The point is the Dodgers would have options, even more so than the plethora they currently possess. They would also have added versatility, with Rendon capable of playing second base. Donaldson is a nice fallback option, but his list of suitors will probably be extensive. Bryant seems almost likely to be traded, but the asking price will be high. Arenado is probably a long shot.
4. Middle infield
Besides Joc Pederson, who is heading into his final season before free agency, it seems as if Seager is the most likely to be traded. But moving him to third base, the position scouts once projected for him long term, might also be an option. That’s why Lindor has been linked to the Dodgers since the beginning of this offseason. Lindor is a .284/.346/.495 hitter the past four years, with 118 home runs, 81 stolen bases and 23.2 FanGraphs wins above replacement, fifth most in the majors. But the Cleveland Indians might be more inclined to hang on to him until July. Merrifield, a .298/.348/.454 hitter since 2017, is more likely to be moved and would certainly help. His presence would probably make the Dodgers more willing to part with Lux, whom they have been hesitant to trade.
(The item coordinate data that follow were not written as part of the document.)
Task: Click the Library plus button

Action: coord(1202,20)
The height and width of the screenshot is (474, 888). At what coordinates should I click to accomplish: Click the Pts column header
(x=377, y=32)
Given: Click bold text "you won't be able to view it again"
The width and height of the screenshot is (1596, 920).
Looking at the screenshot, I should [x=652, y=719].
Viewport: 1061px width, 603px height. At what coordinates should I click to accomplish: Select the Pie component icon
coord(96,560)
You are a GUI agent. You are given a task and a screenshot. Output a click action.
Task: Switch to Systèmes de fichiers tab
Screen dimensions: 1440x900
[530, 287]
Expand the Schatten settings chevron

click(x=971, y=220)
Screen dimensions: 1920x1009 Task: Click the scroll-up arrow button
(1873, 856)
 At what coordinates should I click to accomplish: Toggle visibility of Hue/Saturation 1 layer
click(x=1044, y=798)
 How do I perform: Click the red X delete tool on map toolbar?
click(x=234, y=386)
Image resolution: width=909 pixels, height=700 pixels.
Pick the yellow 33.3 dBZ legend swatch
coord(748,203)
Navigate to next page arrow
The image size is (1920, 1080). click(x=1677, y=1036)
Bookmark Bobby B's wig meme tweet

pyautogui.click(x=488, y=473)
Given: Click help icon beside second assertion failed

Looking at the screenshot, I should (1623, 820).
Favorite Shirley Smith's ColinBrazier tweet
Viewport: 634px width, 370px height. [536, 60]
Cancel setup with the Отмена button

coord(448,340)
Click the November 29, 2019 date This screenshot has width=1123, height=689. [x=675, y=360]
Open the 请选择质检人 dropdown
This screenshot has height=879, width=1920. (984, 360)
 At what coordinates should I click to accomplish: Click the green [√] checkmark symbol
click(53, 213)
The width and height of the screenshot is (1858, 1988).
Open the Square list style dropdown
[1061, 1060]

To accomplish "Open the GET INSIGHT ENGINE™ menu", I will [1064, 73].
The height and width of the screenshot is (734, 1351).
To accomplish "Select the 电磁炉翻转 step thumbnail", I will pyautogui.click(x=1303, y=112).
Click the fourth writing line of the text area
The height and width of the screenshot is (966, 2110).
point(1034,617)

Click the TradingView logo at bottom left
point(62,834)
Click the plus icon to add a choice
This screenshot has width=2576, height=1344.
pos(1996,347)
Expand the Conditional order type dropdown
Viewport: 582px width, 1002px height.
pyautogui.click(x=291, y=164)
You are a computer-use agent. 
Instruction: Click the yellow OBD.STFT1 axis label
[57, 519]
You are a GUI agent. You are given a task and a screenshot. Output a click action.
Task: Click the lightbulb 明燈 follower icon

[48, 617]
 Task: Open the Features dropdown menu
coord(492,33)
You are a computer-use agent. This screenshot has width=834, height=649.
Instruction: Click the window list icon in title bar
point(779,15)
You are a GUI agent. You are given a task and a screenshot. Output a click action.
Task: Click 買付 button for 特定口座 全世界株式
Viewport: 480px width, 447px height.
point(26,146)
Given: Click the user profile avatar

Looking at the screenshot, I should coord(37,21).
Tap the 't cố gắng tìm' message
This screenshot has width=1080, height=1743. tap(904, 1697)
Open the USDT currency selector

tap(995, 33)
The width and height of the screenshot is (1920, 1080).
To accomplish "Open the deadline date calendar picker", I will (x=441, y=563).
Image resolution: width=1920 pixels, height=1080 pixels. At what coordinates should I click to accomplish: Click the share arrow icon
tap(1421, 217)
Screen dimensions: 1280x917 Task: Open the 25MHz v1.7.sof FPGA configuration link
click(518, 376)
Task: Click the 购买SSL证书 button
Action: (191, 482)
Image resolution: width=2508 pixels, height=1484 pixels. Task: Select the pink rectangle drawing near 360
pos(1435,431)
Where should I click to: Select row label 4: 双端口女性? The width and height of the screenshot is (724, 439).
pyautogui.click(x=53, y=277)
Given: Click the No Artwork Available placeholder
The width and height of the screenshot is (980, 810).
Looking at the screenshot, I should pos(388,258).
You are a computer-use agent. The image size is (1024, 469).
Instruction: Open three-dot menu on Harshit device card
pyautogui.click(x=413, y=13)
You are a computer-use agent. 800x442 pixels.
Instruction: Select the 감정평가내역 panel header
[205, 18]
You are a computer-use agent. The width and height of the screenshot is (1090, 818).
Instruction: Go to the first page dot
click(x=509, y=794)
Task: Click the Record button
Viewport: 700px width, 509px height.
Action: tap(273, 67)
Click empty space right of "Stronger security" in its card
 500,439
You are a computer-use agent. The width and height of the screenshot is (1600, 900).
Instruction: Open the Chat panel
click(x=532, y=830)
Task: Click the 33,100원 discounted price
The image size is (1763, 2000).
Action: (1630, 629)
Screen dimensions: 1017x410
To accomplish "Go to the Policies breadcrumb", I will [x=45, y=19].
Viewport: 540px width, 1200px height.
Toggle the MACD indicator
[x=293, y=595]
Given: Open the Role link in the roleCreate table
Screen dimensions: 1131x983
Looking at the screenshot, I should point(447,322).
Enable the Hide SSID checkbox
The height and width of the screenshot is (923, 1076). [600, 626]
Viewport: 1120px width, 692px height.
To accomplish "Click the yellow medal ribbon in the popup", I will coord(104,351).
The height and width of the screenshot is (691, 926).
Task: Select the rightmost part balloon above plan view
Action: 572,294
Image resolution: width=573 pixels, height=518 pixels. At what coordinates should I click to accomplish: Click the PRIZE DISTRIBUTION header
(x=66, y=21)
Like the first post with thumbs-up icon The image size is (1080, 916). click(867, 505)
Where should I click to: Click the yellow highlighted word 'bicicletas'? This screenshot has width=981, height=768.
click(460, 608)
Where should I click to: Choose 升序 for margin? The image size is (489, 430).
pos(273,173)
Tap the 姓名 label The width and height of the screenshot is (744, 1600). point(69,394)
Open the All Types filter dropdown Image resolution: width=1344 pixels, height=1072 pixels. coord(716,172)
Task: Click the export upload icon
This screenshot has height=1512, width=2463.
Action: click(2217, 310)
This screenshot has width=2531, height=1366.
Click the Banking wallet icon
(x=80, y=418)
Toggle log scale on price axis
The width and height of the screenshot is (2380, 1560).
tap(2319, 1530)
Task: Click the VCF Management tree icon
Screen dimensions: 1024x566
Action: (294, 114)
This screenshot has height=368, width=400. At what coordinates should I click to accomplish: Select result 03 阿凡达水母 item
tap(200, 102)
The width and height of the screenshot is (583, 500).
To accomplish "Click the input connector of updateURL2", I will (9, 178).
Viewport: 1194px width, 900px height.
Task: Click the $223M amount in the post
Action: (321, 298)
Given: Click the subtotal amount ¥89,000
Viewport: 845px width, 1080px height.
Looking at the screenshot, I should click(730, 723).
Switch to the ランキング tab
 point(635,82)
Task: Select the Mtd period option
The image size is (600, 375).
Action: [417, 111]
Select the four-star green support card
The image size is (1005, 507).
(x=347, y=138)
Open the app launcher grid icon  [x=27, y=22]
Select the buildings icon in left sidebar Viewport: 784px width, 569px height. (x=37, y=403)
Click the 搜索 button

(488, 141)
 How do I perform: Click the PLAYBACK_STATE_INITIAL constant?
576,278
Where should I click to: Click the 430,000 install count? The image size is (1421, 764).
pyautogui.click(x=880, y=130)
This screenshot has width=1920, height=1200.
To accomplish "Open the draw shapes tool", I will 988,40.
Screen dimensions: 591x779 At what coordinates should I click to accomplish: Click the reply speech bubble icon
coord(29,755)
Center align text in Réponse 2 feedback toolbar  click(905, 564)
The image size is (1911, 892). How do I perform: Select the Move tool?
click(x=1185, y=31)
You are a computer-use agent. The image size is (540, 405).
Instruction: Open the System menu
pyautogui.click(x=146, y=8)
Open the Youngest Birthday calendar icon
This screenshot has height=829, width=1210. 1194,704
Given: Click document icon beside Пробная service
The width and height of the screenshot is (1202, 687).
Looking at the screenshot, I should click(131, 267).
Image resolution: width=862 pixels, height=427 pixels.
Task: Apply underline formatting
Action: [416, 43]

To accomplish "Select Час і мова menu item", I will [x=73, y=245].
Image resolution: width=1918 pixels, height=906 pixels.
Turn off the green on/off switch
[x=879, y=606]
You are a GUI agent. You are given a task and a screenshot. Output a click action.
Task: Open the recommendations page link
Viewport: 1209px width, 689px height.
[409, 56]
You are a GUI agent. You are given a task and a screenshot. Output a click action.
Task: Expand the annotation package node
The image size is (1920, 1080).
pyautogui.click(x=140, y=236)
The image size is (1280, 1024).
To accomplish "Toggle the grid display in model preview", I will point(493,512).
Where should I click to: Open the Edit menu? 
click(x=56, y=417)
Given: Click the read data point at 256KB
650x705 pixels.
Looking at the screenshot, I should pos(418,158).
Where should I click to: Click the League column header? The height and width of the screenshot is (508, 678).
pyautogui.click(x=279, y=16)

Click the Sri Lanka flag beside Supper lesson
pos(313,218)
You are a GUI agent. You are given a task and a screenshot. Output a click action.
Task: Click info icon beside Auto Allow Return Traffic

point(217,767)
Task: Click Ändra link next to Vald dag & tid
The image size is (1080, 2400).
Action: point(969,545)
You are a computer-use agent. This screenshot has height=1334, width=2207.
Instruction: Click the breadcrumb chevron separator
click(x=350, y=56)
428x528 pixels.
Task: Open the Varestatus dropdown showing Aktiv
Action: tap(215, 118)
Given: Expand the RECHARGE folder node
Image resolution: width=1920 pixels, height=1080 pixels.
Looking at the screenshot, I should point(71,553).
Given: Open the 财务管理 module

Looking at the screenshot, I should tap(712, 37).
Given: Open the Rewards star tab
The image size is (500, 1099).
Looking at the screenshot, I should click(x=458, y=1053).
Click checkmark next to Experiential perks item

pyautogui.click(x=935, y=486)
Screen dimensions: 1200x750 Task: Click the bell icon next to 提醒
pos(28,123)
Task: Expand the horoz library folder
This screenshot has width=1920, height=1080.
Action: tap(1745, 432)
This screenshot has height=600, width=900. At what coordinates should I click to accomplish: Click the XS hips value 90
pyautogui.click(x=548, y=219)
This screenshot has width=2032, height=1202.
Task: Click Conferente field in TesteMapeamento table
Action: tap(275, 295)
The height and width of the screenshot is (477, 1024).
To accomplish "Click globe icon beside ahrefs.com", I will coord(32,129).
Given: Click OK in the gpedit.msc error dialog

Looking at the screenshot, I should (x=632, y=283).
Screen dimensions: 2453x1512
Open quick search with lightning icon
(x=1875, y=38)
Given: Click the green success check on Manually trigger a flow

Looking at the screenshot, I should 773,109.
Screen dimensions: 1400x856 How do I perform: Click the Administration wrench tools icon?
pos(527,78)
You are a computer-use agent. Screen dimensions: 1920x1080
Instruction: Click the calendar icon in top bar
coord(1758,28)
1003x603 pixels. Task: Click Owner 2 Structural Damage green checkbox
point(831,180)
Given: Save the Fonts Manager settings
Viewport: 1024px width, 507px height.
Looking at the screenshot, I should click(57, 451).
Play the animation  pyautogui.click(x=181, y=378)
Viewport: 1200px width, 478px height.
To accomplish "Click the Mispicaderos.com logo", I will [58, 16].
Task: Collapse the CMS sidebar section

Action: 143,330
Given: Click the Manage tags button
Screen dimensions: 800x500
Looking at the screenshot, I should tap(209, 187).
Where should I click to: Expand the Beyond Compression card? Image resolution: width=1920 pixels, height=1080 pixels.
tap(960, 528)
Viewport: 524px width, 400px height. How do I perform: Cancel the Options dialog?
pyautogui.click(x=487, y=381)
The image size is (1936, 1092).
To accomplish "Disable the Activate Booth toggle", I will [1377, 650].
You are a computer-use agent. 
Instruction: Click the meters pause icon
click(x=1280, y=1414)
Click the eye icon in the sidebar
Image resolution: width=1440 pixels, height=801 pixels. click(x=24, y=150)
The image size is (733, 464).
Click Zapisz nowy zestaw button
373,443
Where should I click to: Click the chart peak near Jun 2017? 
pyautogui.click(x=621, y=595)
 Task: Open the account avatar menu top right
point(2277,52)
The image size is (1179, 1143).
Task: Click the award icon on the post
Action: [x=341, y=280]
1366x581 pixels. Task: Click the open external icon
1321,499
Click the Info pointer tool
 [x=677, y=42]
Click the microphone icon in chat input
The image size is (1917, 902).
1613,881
Fits via trade: RF Mookie Betts
If the season began today, the Dodgers would probably play Cody Bellinger in center and Alex Verdugo in right, with Joc Pederson starting against righties — in other words, most of the time — in left field. That would make A.J. Pollock, signed to a $55 million contract less than 11 months earlier, a platoon player. And it would leave Chris Taylor as a utility guy who plays only sparingly.
The Dodgers would be better suited to extract from their outfield depth to free up some playing time, like they did last offseason. Adding someone else is almost unthinkable — unless it’s a superstar with a magnetic personality who would instantly make them a powerhouse, like, say, Mookie Betts.